The standard antifungal treatment consists of amphotericin B (AmB) infusion, increasingly dosed until reaching 1 mg/kg QD [18]. Antifungal treatment should be continued up to 10 - 12 weeks. The positive role of LAmB, compared to AmB, has been demonstrated in terms of reduced nephrotoxicity [8,12]. Furthermore, LAmB therapy is associated to a higher survival rate compared to AmB [18] and has shown better tissue diffusion in the central nervous system in animal models [19]. New antifungal agents have recently being tested. Posaconazole is indicated as a second line drug for patients with AmB treatment failure or in case of AmB in tolerance [20,21]. Posaconazole seems also to be well tolerated in immunocompromised patients, being only gastrointestinal symptoms and headache the most frequently reported adverse effects [22,23].

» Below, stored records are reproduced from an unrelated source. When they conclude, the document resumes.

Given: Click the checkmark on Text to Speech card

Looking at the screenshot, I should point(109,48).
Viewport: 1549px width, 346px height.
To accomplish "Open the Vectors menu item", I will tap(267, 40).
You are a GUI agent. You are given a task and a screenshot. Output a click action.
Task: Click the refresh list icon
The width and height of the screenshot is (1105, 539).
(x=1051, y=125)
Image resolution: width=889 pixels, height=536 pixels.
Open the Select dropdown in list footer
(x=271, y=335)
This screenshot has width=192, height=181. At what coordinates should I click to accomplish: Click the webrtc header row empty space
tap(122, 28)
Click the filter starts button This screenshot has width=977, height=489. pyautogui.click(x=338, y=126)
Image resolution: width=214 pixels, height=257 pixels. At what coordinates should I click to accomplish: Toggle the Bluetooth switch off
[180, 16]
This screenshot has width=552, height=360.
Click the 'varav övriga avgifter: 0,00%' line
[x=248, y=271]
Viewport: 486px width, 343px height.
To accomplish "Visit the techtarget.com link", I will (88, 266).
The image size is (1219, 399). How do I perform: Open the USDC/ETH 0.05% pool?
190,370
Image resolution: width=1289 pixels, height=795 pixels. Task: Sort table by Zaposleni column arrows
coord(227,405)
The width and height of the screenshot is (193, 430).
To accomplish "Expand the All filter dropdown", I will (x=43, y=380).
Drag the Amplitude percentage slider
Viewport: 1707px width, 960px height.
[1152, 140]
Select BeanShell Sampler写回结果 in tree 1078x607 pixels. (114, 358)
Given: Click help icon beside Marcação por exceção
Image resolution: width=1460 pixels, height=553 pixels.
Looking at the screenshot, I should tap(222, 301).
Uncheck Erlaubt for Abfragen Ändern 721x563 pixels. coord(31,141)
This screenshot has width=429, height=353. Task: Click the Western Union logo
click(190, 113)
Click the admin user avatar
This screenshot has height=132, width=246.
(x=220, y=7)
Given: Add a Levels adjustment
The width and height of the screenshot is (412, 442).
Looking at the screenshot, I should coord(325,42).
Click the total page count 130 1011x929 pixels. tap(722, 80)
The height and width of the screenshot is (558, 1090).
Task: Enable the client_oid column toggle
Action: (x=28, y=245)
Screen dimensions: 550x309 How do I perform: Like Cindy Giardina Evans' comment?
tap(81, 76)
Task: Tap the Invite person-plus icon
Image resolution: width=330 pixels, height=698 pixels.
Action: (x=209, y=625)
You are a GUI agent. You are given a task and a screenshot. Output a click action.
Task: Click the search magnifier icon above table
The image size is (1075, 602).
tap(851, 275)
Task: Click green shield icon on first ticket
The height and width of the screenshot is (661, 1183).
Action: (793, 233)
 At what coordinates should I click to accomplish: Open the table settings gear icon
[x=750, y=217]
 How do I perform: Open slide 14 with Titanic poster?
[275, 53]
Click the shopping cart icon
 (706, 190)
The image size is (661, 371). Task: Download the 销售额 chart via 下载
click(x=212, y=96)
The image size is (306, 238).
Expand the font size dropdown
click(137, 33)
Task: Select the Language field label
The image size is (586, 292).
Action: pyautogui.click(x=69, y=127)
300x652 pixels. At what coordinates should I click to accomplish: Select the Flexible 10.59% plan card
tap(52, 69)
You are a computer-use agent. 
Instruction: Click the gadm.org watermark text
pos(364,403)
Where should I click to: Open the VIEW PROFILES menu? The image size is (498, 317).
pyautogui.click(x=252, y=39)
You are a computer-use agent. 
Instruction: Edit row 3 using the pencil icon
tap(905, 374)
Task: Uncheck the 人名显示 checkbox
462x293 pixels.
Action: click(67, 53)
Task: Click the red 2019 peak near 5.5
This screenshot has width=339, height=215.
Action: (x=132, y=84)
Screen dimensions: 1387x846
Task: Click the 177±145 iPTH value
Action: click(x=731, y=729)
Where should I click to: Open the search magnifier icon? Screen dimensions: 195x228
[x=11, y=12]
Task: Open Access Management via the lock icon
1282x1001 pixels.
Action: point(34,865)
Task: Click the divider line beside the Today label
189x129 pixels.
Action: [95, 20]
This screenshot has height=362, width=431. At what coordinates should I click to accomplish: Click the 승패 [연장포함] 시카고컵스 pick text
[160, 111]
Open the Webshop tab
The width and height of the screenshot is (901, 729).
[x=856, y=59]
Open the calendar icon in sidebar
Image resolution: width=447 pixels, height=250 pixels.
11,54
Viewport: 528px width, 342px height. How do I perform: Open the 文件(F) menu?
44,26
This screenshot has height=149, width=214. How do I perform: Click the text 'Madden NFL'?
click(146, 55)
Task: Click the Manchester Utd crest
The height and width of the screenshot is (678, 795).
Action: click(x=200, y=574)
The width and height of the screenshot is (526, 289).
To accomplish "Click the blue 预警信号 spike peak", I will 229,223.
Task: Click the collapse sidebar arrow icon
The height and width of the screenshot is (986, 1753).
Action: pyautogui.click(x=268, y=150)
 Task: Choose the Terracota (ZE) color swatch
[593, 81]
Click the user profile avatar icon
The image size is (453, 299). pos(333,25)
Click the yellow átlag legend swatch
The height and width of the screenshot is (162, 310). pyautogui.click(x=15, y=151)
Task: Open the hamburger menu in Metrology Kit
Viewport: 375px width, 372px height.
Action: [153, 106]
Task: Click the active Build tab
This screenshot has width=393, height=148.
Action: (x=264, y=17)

Because of the aggressive nature of the disease, medical therapy alone appeared being often inadequate in infection control. A multivariate analysis clearly demonstrates how antifungal therapy and surgery are independently associated with a decreased risk of mortality [5]. Surgical management becomes crucial and must not be delayed [6]. Surgery consists in the debridement of the necrotic tissues. As in the reported case, more than one surgical session may be necessary. More extensive surgical measures such as orbital decompression or exenteratioorbitae are required in order to obtain a life-saving control of the infection [24]. In the presented case, brain abscess has been treated conservatively based on the good response to medical therapy. In literature, to date, there is no defined treatment protocol regarding invasive fungal brain abscesses [17]. According to the protocol of our Institution, brain abscesses located in the frontal-basal region, which are <3 cm in size and seem to be directly correlated with a paranasal frontal sinus infection, primarily receive medical therapy. A strict RM follow-up imaging is required in order to state the response to conservative therapy. When it fails, neurosurgical intervention is recommended.
Conclusion
The spontaneous evolution of M-ROC is always fatal. Despite recent therapeutic progresses, the prognosis of M-ROC remains poor, depending on how promptly the diagnosis is made, how fast the antifungal treatment associated to surgical treatment are given and how rapidly the underlying disease is managed [7,8]. The main reported factors for poor prognosis seem to be diabetes mellitus, metabolic acidosis, prolonged corticosteroid therapy and chronic kidney disease. As concerns M-ROC, the overall survival rate depends on infection localization. In particular: it is of 15% in cerebral presentations, and rises to 50% and 75% in rhinoorbital presentations, and when no other disorders are associated, respectively [7-9].
Being a delayed treatment an independent factor for poor outcome [9], a successful result is based on a high level of clinical suspect of the disease and its associated risk factors, thus making it possible to obtain early diagnosis and appropriate combined surgicalmedical management.